Também pensava com angústia e desacreditado de que o corpo dele cederia agora depois de mais de vinte anos sobrevivendo de armadilhas.
“Eu não estou esperando nada” – pensava o lobo em silêncio
Um dos homens que ficou onde o lobo estava, o olhou com vontade de rir e disse:
“Hoje não foi seu dia lobinho, um dia caçador e outro dia você é a caça!” – gritou e chutou o lobo para longe
Arremessado pelo chute, o lobo começou a uivar por não aguentar a dor. Ele estava apenas esperando a morte. Aquele homem mais uma vez indo de encontro ao lobo para chutá-lo, ouviu um grito e vários gemidos de seu colega e não entendeu.
Antes que o homem fosse verificar o ocorrido, eis que seu amigo surge com uma aparência assombrosa – sujo de sangue, roupas rasgadas e com a cabeça cortada ao meio como se alguém o tivesse usado de laranja, e por fim um de seus olhos sangrava.

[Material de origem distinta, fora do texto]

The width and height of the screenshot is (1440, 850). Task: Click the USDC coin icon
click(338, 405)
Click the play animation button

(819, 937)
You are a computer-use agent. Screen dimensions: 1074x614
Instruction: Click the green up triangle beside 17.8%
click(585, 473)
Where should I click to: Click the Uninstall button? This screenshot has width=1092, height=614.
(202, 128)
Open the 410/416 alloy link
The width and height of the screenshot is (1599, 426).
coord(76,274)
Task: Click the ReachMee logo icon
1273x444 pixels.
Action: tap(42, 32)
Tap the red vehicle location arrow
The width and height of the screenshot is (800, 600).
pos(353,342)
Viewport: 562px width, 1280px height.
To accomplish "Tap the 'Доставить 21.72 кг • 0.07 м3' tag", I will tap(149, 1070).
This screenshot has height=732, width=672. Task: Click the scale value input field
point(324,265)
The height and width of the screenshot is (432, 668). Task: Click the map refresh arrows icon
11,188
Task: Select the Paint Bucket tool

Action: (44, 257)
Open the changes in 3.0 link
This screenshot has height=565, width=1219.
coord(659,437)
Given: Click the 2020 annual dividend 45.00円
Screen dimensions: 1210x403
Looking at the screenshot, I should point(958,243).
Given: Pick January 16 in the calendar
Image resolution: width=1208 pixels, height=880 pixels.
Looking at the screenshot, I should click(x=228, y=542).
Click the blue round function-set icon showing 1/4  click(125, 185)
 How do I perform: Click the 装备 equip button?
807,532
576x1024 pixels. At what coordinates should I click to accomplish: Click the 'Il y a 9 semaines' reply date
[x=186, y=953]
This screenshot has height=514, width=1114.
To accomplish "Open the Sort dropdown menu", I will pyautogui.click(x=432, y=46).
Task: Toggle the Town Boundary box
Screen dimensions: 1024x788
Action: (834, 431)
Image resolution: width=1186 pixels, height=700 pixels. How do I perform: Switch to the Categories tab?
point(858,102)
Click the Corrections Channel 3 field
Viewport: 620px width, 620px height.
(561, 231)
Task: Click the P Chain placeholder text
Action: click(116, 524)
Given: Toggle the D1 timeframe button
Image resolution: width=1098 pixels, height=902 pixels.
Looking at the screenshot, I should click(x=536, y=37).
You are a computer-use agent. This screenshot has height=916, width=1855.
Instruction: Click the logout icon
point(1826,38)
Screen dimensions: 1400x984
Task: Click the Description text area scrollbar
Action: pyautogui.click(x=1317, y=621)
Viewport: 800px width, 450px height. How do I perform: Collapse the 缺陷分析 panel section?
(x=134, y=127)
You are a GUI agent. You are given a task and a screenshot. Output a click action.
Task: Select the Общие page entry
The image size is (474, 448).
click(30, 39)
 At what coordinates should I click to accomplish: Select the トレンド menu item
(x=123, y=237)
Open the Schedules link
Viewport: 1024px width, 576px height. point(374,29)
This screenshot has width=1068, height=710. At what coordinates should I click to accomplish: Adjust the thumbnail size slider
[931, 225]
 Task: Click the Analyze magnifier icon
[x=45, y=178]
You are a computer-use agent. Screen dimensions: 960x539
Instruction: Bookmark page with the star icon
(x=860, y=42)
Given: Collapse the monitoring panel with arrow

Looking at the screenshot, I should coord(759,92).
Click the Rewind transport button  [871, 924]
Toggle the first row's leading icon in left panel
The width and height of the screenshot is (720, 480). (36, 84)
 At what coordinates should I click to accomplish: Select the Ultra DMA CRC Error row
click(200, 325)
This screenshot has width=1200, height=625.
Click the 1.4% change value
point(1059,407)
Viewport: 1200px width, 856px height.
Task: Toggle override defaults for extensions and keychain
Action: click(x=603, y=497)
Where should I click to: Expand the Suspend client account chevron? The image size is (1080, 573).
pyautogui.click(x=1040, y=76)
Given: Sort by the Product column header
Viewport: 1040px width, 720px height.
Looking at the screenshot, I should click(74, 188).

Seu corpo, cansado de resistir caiu de frente ao seu amigo, que começará a gritar por socorro. O lobo já aceitara sua condição mesmo sem esperar o que havia acontecido em sua frente. O homem, que nada tinha entendido, pegou a arma do bolso do amigo e atirou para cima dizendo:
“Malditos sejam esses animais selvagens e sua selvageria!” – gritou e atirou várias vezes nas copas das árvores ao redor Os pássaros e morcegos voavam para longe enquanto este homem rasgava os céus escuros com balas e palavrões.
Ainda de joelhos e olhando para o céu, algo pulou no rosto dele, arrancando-lhe os olhos e desfigurando tanto o rosto, quanto o espírito dele.
O homem, incrédulo do que estava acontecendo, incapaz de reagir a qualquer movimento e derrotado, caiu para trás próximo ao corpo do lobo que olhava para a cena descrente, porém em alerta para o que lhe poderia acontecer.
“Ainda sem esperar algo?” – disse a criatura que havia derrotado os homens
O lobo não conseguia acreditar que aquele mísero gato estranho, de baixa estatura, magro e estranho, teria feito tamanha atrocidade.
“Um dia é o da caça e outro, o do caçador. Uma coisa te digo, lobo: depois de punir e vigiar, duvide dando passos para trás” – disse o gato, lambendo as patas sujas de sangue
O lobo continuou sem dizer uma palavra para o gato. Só sentia dor, esperava a morte e estava, agora, temendo que o gato finalizasse sua vida ali. o gato sorriu e disse:
“O gato comeu sua língua ou você morreu na boca do lobo?” “Por que você me ajudou?” – disse o lobo
O gato, que finalmente conseguira fazer o lobo falar, sorriu. O lobo movido pela fúria, xingou o gato e gritou:
“E o que você está esperando?”
O gato miou e saiu do cenário, desaparecendo nos arbustos que faziam barulhos e soltavam folhas, restando o os olhos amarelos do lobo no breu.
O lobo, que esperava palavras, só obteve silêncio que engoliu a seco. No fim, ele sabia que não iria adiantar esperar até o amanhecer para ver outra noite como essa acontecer.